Ann O’Leary, who advises Hillary Clinton on education policy, wrote an article in which she corrected the impression that Hillary does not support charter schools. O’Leary explains that Hillary does support charter schools, so long as they meet their obligation to include students with disabilities and English language learners and stop suspending kids they don’t want.

 

O’Leary takes the tack that charters are public schools, and Hillary has always supported public school choice.

 

She writes:

 

Hillary believes that every public school should be serving our students and supporting our teachers. And when charter schools are producing results, she believes we should double down on their success by scaling the model and ensure that their innovations are widely disseminated throughout our traditional public schools. That was the original bargain of charter schools.
At the same time, we must also have the courage to shut down charters that are failing our kids. And don’t just take this from me, or Hillary, for that matter. Take it from Geoffrey Canada:
“You know, people tell me, ‘Yeah, those charter schools, a lot of them don’t work.’ A lot of them don’t. They should be closed. I mean, I really believe they should be closed.”

 

Geoffrey Canada (who stepped down last year as leader of the Harlem Children’s Zone and now spends a large part of his time lecturing about the glories of charter schools) was the star of the anti-teacher, anti-union, anti-public school propaganda film “Waiting for ‘Superman.'” He had two billionaires on the board of his Harlem Children’s Zone and $200 million in the bank.
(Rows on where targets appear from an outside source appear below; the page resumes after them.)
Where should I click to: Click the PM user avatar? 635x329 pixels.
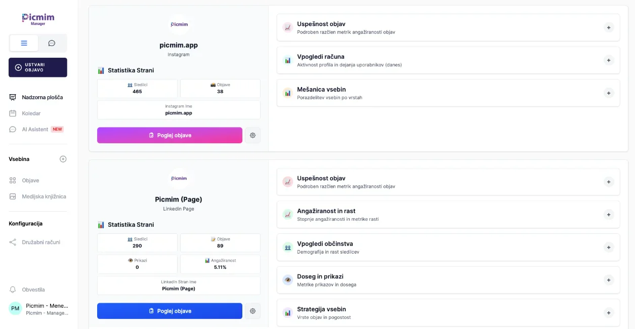15,308
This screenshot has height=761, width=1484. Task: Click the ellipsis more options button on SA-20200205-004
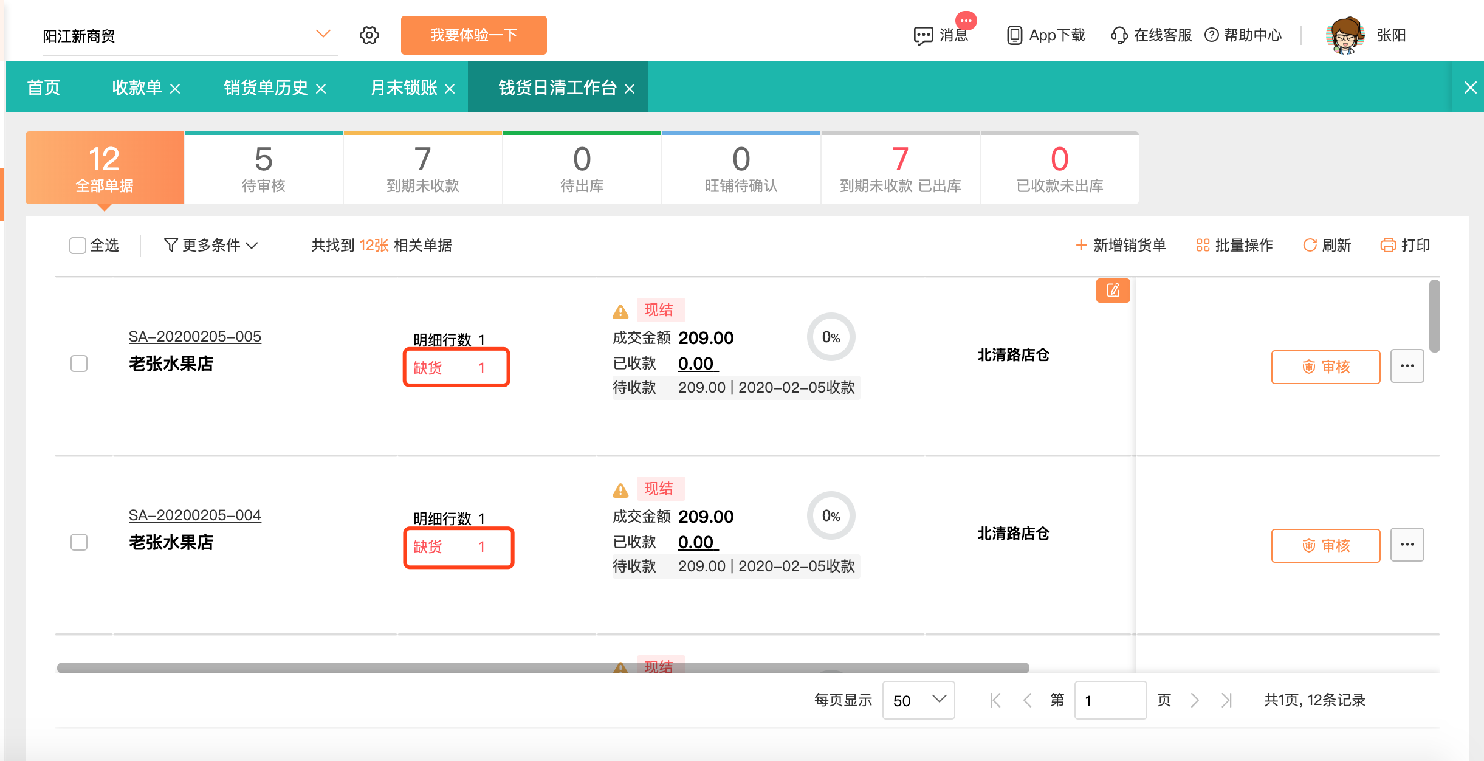[x=1409, y=545]
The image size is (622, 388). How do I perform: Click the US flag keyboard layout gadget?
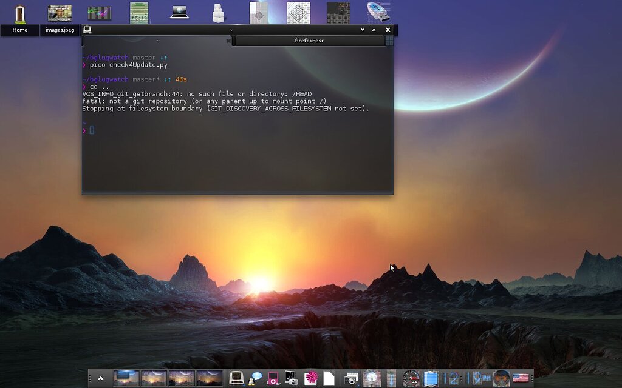coord(521,378)
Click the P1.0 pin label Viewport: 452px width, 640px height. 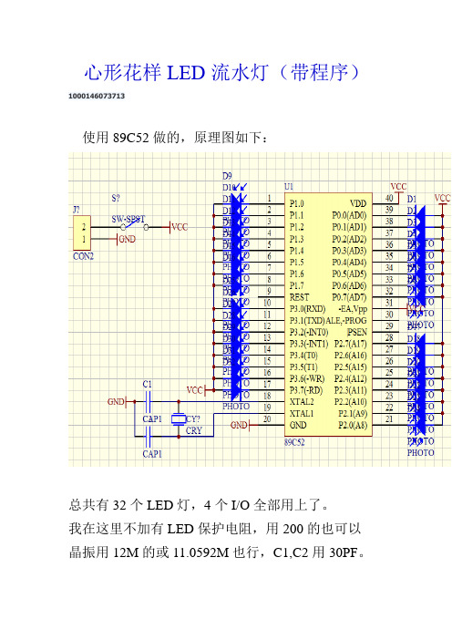296,203
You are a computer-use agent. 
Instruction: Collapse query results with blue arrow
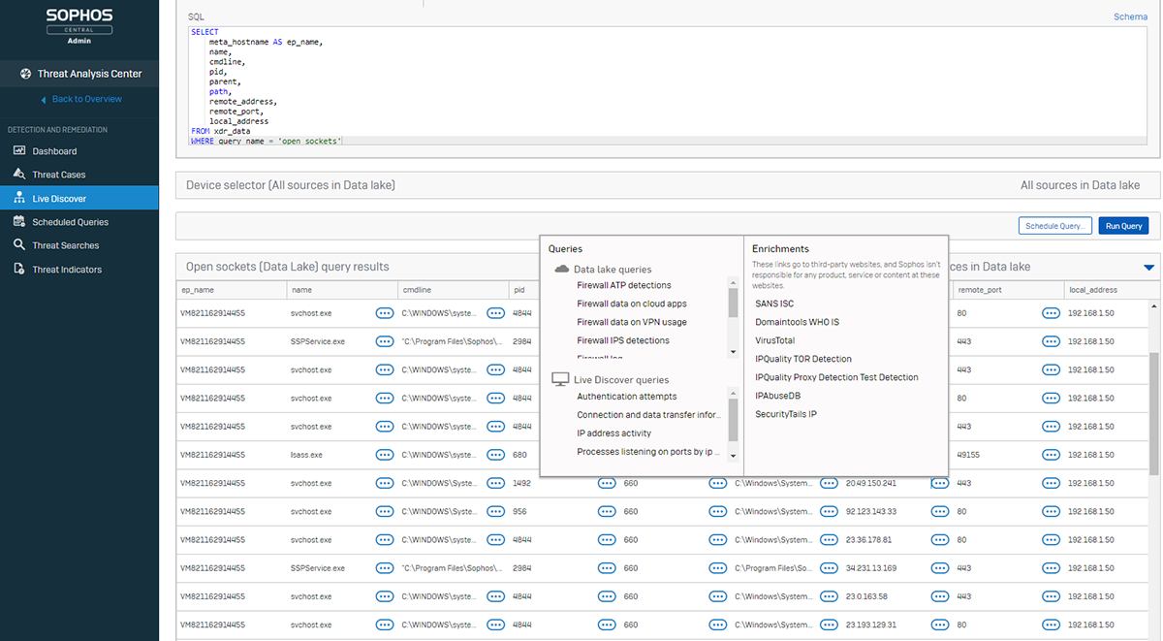(x=1148, y=268)
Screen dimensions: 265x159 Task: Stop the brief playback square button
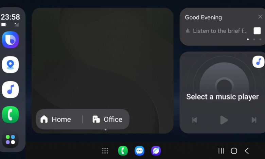(257, 31)
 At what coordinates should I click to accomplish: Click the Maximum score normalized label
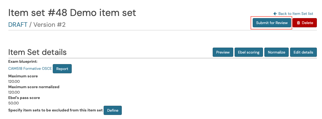(34, 87)
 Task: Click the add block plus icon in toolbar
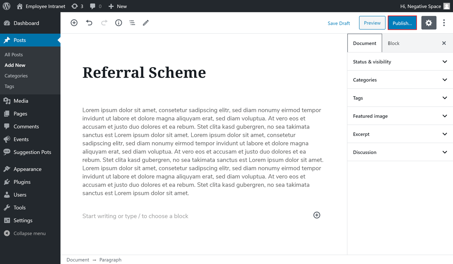74,23
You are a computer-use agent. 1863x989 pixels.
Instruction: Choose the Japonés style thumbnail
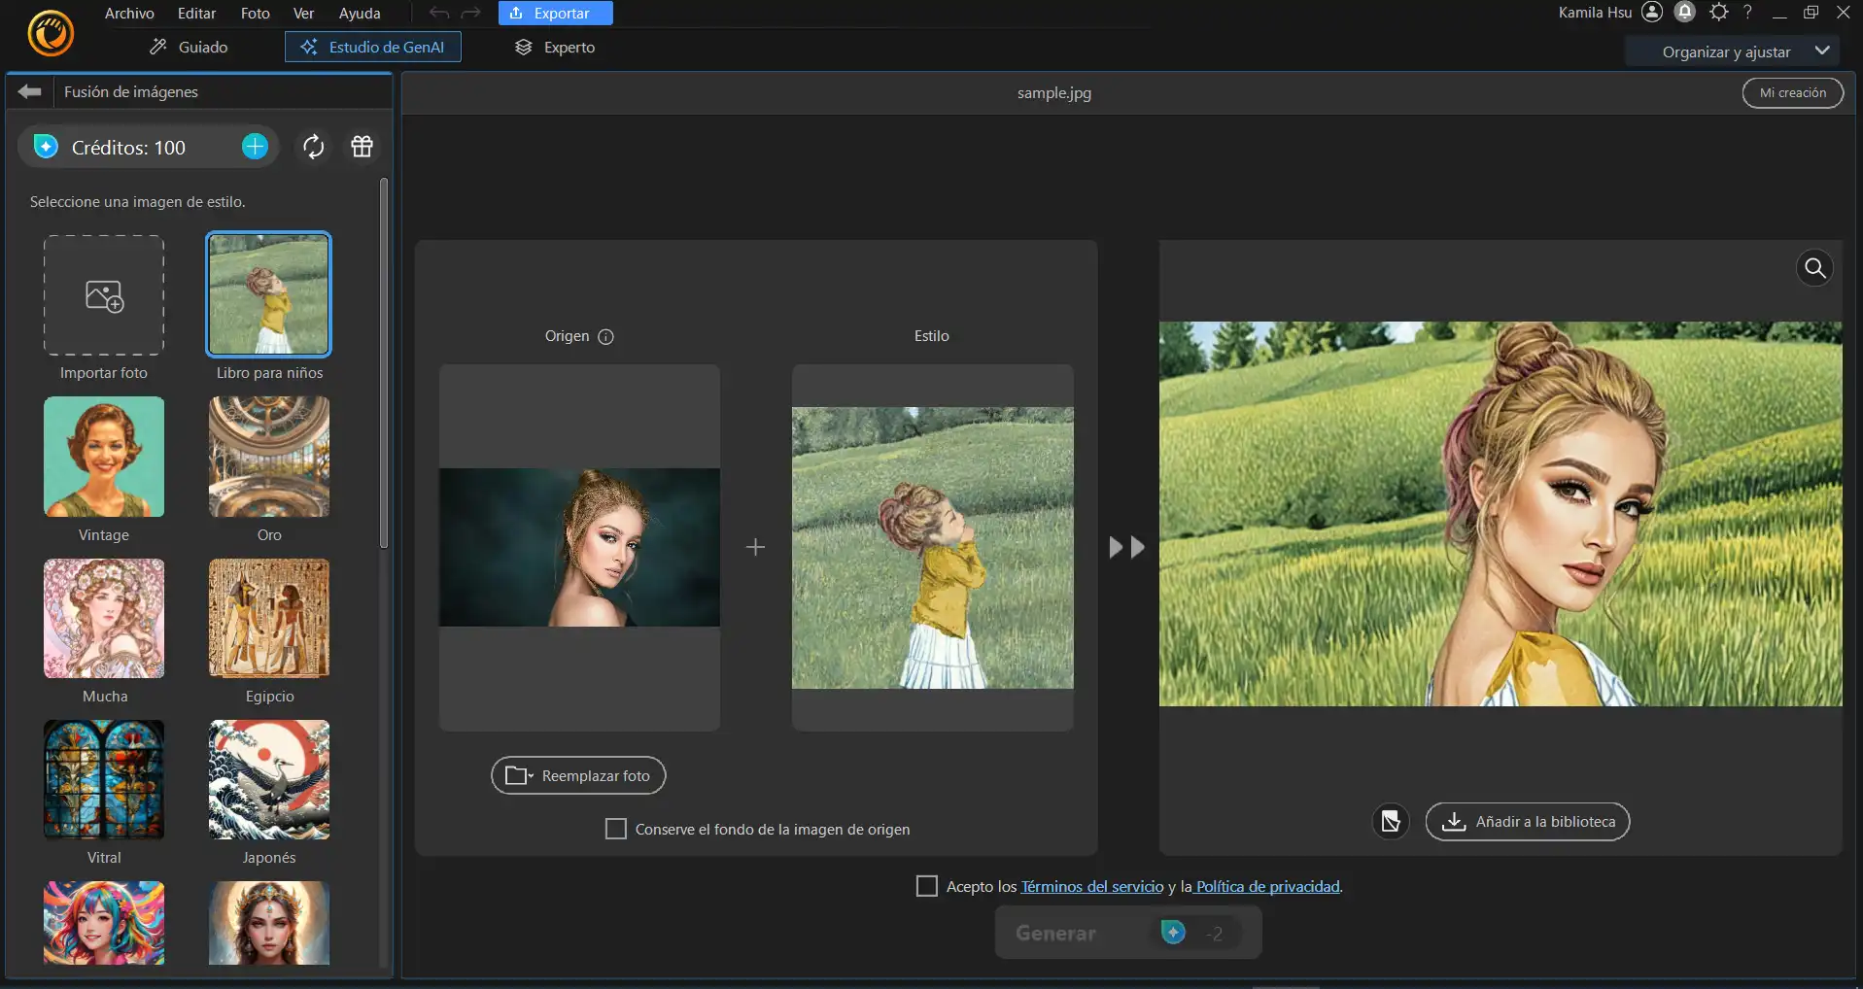point(269,779)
According to the New York Times, there are 15 students in a class with two licensed teachers, and individual tutors. His charter schools never lacked for money or whatever they wanted. Even so, their test scores were nothing to brag about. When his entering class failed to get high scores (according to Paul Tough’s book about Canada called “Whatever It Takes,“) Canada simply kicked the entire class out in May, when it was too late for them to get into a high school of choice. When I confronted Canada with Tough’s account on national television (“Education Nation”), he denied it and claimed he closed the whole school. But it wasn’t true. He kicked out the entering ninth grade class, everyone of them.  A public school can’t do that.

 

In Ohio, Michigan, Florida, Pennsylvania, Arizona, and other states, charter school founders (all non-educators) have collected tens of millions of dollars in profit by running charter schools. No public school superintendent or principal can do that. In Chicago, 50 public schools were closed in a single day, to be replaced by privately managed charter schools where the citizenry has no voice. Eli Broad has proposed putting half the students in Los Angeles in privately managed charter schools; how many members of UTLA will be replaced by temps willing to work 60-hour weeks? Tennis star Andre Agassi (a high-school dropout) and his partner, investor Bobby Turner, are building charter schools for profit, and they are currently raising another $1 billion to profit from the taxpayers’ largesse. Does Hillary want to see more profiteers fatten from the taxpayers’ dollars?

 

I take issue with the claim that charter schools are public schools. When they have been brought to federal courts for violating the rights of employees under state law, their defense is that they are not public schools. When they have been hauled before the NLRB for fighting efforts to form a union, their defense is that they are not public schools. When charter operators in California were tried for embezzlement, the California Charter Schools Association defended them on grounds that they are not public schools and therefore not subject to the same laws. When Eva Moskowitz did not want to be audited, she went to court and insisted that the state had no right to audit her school (what public school can do that?); when she feels like holding a  political rally in Albany or at City Hall, she closes her schools for half a day (what public schools can do that?).

 

Another point about Hillary and charters. 93% of charters are non-union. How can she simultaneously court the millions of teachers who belong to the NEA and AFT while praising a sector that is proudly, defiantly non-union? Almost all charters are non-union, and their owners fight to keep them non-union. That’s why the far-right Walton Family Foundation has invested $1 billion in expanding the charter sector: to eliminate teachers’ unions. That’s why charters are applauded by ALEC and the likes of Scott Walker, John Kasich, Jeb Bush, Rick Snyder, Rick Scott, and other rightwing governors. Is this the crowd that Hillary should be hanging with?

 

I do hope that Hillary thinks some more about her views of charter schools. We are hurtling towards mass privatization of public education in our urban districts. Some of these charters are for-profit or run by incompetent non-educators. For-profit charters should not get a penny of public money, not a penny. Charter chains that exclude students with severe disabilities and students who don’t speak English and students with low scores should not receive public funding. Charter chains run by foreign nationals should not get public funding. At present, charters are neither equitable nor accountable.  And there is nothing in the law that would make them so.

 

Why should we eliminate public schools and replace them with privately managed, unaccountable charter schools? No high-performing nation in the world has charter schools.

 

Please, Hillary, think about it some more. Or better yet, meet with me so I can walk you through the issue.